There are certain well known tropes in Hollywood films which screenwriters seem to love and will go out of their way to slide into the script. Some of the more irritating for me include the stitched up parent who eventually comes round to their teenager’s decision to abandon med or law school to follow their passion, two characters getting into a heated argument and then while one is calling to apologise, the phone goes unanswered because the other has drunkenly crashed their car, and the brave lawyer changing the outcome of a court case with impassioned but inherently stupid emotional monologues that no reasonable judge would allow. And there’s a reason these are used, it’s because they’re an easy and effective way to seek a response from the audience.

Going into Green Book today, I was expecting an avalanche of these cliches that inevitably emerge in films depicting relationships between black and white people.
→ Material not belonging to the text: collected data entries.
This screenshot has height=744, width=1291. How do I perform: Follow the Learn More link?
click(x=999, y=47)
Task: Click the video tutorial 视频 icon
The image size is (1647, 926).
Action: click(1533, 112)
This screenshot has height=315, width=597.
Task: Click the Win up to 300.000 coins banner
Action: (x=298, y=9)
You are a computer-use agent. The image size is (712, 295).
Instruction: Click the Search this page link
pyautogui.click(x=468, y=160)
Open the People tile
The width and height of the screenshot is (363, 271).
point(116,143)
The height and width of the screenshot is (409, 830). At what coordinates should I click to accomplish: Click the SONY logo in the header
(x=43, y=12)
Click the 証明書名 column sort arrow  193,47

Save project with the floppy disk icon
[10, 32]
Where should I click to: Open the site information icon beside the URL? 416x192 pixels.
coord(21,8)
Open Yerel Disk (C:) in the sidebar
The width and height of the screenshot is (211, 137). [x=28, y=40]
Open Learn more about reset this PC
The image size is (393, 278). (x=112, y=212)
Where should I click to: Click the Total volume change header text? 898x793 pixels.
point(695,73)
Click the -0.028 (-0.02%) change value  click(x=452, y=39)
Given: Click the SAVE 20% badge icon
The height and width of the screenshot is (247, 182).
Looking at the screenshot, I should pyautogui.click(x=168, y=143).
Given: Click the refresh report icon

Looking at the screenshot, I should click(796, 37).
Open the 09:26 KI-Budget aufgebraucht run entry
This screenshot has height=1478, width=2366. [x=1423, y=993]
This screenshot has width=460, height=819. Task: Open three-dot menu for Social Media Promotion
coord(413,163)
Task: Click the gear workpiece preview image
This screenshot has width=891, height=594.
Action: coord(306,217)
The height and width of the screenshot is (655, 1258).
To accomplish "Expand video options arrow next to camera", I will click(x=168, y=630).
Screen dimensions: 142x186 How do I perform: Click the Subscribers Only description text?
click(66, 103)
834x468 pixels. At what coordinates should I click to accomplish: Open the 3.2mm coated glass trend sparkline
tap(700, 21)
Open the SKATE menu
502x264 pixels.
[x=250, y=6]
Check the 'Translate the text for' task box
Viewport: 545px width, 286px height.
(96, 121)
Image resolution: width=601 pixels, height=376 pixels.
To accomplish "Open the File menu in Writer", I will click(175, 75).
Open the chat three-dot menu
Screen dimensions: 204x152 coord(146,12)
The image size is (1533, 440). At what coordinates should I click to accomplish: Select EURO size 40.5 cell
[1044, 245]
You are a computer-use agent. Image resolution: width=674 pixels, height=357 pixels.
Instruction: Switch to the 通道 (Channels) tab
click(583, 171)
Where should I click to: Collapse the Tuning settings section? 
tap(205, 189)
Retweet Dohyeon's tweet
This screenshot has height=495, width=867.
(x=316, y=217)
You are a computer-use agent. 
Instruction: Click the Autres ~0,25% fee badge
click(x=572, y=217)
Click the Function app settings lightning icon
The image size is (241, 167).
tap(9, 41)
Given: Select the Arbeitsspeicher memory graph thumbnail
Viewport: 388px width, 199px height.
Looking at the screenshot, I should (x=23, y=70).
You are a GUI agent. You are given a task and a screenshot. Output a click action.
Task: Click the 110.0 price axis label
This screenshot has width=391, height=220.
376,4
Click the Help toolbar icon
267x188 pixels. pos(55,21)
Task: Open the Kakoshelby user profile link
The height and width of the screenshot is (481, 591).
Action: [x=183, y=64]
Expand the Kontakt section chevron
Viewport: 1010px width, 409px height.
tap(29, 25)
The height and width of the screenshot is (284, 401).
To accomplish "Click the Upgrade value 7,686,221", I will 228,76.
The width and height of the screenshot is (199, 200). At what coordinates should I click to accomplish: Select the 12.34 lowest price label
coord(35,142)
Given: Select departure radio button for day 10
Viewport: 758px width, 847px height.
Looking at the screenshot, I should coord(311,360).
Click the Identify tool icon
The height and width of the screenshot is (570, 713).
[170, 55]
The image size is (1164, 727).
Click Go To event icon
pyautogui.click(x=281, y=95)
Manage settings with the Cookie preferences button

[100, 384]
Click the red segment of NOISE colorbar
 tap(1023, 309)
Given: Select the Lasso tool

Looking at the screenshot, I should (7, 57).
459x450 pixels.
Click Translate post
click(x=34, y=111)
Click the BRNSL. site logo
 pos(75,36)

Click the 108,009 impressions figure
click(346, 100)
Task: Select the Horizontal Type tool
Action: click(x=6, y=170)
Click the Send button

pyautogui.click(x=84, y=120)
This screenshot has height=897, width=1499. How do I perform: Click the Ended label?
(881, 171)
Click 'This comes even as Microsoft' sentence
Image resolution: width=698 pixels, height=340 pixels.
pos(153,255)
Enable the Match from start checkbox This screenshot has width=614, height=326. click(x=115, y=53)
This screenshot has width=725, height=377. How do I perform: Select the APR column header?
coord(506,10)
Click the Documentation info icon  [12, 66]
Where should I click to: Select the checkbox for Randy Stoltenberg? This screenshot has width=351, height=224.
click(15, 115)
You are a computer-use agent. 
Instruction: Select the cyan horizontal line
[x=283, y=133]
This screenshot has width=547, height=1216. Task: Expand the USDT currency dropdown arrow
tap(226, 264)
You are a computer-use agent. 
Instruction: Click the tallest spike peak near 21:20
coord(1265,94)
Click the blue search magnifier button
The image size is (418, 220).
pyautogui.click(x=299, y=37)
I suspected that there would be at least one racist policeman who pull the main characters over for no reason, I suspected the black character would get beaten up at some point by red-neck Southern hicks and that a white character would publicly denounce other white characters for their racist behaviour and probably rip off a sign that says “Whites only” or punch a hole in it or something. All three of those thing happen in one way or another. While Green Book is certainly cliche ridden (the two leads even bond over fried chicken at one point), the difference between this film and one like Bohemian Rhapsody is that while both films openly utilise the Hollywood handbook of overused tropes, Green Book has at least fleshed out the characters in a way that when these moments happen, the reactions of the characters are justified and serve the overall story rather than simply going through the motions.

The story of Green Book is simple enough; internationally renowned black pianist Don Shirley (Mahershala Ali) is undertaking a concert throughout the Deep South in 1962 and Tony Vallelonga (Viggo Mortensen) is an Italian American bouncer hired to drive him during his tour who has gained a name for himself as a fella who gets things done and will bullshit if he needs to. It’s understandable why this true story has been adapted to the big screen; road trip movies with unlikely and mismatched characters have always been a fun genre and the racial undertones of the time allow the film to explore some (obviously Oscar baiting) but nonetheless profound and important themes. The initial portrayal of the two men is handled well; Shirley is as refined, well spoken and worldly as Vallelonga is brash, rough and crude. Which in itself is a welcome transgression from the usual portrayal of the down on his luck black character needing the charity of white characters to overcome adversity (The Blind Side, The Intouchables).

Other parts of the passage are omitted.